In 1923, George David Birkhoff proved:

Theorem. Any spherically symmetric solution of the vacuum Einstein’s field equations \eqref{eq:ricciflat} must be static and asymptotically flat.

The Shape of a Black Hole

Is the converse of Birkhoff’s theorem true? Namely, is any static and asymptotically flat solution of the vacuum field equations necessarily spherically symmetric? I don’t know the answer, though I assume the answer is known. While the notion of a black hole originated from general relativity as a solution of the field equations, general relativity does not tell us how a black hole can be actually formed. A mechanism of black hole formation was provided by nuclear physics as a consequence of the gravitational collapse of a dead star. From our observations of the shape of massive objects , one would think the shape of a black hole is a sphere also. Since we don’t know (I mean I don’t know) for sure, it would be interesting to ponder whether the shape of a black hole different from a sphere can exist, for example a toroidal (doughnut shaped) black hole. If not for Schwarzschild black hole, how about for a rotational black hole?

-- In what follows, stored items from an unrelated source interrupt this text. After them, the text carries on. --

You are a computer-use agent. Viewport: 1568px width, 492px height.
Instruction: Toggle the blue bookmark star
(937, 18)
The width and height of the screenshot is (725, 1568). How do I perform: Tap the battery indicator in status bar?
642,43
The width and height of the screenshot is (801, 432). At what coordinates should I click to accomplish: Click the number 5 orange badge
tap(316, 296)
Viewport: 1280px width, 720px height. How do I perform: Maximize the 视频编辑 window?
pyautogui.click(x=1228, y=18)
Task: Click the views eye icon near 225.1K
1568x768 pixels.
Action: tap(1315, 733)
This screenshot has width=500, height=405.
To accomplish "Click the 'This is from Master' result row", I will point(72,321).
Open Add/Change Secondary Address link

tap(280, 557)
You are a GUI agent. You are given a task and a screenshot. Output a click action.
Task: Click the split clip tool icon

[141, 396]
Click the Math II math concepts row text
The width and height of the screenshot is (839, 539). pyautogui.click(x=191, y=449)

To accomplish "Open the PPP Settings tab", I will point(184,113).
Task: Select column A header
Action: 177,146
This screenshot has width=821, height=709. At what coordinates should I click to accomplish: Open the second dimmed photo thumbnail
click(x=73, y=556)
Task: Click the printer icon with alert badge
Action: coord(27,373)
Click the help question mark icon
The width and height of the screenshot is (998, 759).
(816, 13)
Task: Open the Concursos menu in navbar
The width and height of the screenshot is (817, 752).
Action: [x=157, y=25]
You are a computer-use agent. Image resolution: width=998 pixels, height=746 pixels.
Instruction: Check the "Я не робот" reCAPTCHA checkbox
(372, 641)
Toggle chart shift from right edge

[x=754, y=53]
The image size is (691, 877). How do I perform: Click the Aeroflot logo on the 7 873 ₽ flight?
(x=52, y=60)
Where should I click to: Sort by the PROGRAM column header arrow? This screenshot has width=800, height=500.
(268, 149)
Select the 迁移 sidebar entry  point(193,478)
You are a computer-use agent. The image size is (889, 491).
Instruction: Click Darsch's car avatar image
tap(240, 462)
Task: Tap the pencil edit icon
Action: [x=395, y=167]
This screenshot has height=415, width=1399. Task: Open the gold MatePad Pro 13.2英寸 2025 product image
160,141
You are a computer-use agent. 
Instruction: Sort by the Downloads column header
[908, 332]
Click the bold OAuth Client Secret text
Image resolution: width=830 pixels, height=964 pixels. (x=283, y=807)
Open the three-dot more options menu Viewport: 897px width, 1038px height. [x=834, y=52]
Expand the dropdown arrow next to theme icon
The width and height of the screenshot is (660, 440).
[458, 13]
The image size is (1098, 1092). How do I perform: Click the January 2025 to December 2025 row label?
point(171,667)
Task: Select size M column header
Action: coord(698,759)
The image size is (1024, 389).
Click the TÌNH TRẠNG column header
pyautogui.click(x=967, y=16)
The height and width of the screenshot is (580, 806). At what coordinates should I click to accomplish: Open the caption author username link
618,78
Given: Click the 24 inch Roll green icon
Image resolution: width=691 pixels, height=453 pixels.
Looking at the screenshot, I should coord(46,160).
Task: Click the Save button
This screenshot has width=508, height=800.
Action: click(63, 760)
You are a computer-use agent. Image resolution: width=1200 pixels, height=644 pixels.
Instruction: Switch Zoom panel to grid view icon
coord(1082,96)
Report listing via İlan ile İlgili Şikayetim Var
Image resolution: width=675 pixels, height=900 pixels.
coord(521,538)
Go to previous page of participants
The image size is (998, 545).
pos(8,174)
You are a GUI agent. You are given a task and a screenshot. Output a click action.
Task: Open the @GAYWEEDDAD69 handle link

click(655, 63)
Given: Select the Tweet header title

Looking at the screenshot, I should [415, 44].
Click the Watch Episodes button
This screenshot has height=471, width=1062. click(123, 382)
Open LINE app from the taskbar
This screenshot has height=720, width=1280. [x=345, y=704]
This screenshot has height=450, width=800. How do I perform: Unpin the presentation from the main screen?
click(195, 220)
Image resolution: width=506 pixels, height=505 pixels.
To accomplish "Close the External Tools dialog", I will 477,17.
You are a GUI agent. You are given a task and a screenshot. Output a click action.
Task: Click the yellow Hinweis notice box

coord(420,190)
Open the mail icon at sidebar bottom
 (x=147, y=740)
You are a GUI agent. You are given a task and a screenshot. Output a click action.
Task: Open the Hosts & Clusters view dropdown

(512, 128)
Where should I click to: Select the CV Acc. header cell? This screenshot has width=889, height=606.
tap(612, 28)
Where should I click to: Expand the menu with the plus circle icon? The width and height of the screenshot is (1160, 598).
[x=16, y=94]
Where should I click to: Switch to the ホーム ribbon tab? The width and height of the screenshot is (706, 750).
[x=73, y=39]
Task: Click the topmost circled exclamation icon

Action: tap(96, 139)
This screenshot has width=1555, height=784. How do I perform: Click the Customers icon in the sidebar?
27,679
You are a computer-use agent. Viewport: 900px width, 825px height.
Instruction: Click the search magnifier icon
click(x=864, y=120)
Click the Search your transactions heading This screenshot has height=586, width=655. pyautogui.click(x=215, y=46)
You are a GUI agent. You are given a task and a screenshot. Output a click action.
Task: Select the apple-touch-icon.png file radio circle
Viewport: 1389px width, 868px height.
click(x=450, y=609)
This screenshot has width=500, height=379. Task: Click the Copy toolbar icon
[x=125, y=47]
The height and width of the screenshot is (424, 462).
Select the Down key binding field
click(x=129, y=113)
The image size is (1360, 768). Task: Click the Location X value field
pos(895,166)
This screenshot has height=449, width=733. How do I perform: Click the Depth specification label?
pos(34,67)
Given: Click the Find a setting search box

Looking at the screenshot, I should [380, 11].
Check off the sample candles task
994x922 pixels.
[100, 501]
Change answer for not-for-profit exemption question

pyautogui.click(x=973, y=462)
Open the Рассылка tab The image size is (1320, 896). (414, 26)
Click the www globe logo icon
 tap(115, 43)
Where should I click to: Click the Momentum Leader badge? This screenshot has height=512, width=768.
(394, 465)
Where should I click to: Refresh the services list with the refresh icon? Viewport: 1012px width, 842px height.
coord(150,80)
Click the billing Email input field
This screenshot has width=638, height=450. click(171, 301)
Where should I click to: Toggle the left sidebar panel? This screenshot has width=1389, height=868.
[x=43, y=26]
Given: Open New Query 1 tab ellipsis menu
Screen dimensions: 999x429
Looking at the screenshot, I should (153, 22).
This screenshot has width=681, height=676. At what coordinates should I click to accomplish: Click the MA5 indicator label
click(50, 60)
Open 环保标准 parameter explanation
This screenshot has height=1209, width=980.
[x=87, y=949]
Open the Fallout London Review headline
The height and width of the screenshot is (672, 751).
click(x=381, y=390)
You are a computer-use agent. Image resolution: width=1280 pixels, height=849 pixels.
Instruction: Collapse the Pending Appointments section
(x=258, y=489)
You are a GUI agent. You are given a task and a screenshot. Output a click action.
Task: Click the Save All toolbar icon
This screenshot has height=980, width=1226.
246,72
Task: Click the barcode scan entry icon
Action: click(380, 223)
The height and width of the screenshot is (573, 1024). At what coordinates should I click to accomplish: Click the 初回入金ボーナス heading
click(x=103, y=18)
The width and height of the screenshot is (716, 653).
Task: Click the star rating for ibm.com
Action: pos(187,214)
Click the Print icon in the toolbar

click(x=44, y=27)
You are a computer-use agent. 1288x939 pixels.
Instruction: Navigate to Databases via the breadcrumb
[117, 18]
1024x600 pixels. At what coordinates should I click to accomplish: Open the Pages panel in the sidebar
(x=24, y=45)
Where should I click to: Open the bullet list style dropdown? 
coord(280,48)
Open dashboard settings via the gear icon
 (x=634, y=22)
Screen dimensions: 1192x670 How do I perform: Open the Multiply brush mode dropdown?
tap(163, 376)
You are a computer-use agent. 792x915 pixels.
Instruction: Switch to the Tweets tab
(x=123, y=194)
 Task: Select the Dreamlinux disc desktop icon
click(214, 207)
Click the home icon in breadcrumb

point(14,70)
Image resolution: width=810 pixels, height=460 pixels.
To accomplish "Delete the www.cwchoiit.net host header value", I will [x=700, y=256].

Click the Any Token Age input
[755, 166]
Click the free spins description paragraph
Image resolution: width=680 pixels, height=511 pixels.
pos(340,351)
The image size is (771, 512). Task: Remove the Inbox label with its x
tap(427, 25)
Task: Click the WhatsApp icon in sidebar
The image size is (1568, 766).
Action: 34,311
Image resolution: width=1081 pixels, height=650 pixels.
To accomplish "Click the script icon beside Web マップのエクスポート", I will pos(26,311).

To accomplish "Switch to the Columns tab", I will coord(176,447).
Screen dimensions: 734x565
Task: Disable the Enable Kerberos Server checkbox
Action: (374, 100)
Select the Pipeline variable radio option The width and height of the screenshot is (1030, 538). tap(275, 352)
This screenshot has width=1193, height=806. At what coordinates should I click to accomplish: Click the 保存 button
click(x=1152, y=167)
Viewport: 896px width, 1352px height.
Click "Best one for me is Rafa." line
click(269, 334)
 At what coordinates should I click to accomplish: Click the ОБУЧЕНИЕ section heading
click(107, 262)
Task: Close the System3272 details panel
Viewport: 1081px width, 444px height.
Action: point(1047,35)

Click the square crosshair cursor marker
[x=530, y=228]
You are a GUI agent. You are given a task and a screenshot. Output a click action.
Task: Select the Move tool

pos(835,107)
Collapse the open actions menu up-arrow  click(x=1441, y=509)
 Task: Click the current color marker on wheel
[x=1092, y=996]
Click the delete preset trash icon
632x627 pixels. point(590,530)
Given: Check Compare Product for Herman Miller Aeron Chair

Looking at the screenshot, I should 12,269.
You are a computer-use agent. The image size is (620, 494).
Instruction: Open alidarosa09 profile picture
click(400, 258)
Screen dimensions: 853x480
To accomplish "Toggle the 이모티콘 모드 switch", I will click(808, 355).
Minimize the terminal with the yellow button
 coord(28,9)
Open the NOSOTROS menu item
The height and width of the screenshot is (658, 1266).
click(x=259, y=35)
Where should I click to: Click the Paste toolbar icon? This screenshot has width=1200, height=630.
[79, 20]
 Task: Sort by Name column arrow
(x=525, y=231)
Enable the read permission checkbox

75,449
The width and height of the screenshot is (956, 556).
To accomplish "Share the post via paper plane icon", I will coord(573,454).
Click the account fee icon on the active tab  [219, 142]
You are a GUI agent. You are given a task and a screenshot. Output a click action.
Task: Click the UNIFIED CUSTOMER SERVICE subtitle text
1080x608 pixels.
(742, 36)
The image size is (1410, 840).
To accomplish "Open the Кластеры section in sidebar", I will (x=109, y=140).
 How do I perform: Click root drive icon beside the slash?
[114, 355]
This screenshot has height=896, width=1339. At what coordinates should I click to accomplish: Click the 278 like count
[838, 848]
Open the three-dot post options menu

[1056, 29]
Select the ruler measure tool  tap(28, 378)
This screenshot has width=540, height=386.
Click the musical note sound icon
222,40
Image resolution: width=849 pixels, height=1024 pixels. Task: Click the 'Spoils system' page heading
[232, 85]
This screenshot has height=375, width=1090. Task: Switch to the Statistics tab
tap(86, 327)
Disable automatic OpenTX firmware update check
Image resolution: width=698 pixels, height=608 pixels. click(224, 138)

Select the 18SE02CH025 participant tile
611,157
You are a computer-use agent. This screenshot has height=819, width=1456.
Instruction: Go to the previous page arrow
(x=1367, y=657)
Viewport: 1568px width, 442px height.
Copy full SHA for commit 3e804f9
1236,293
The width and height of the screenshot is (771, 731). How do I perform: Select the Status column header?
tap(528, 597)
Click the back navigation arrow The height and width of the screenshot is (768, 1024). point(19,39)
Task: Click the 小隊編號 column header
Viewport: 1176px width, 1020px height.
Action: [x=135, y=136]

Update: Now I know the answers to questions about the converse of Birkhoff’s theorem and the shape of a black hole. I wrote about them here. At the time of writing this article I knew even lesser than what I know now about GR, which is still pretty much close to nothing.

The Event Horizon

I conclude this article by mentioning that the Schwarzschild solution in \eqref{eq:bh} only describes the outside of the black hole. What determines the inside and the outside of a black hole? It is the event horizon. The event horizon is where $r=r_g=\frac{2MG}{c^2}$. $r_g$ is called the Schwarzschild radius.The Schwarzschild solution requires that $r>r_g$. The Schwarzschild solution unfortunately does not tell anything about whatever happens inside the black hole. We will never know for sure what happens once an object falls into a black hole past its event horizon unless we have information on the source of its gravity, i.e. the stress-energy tensor $T_{ij}$.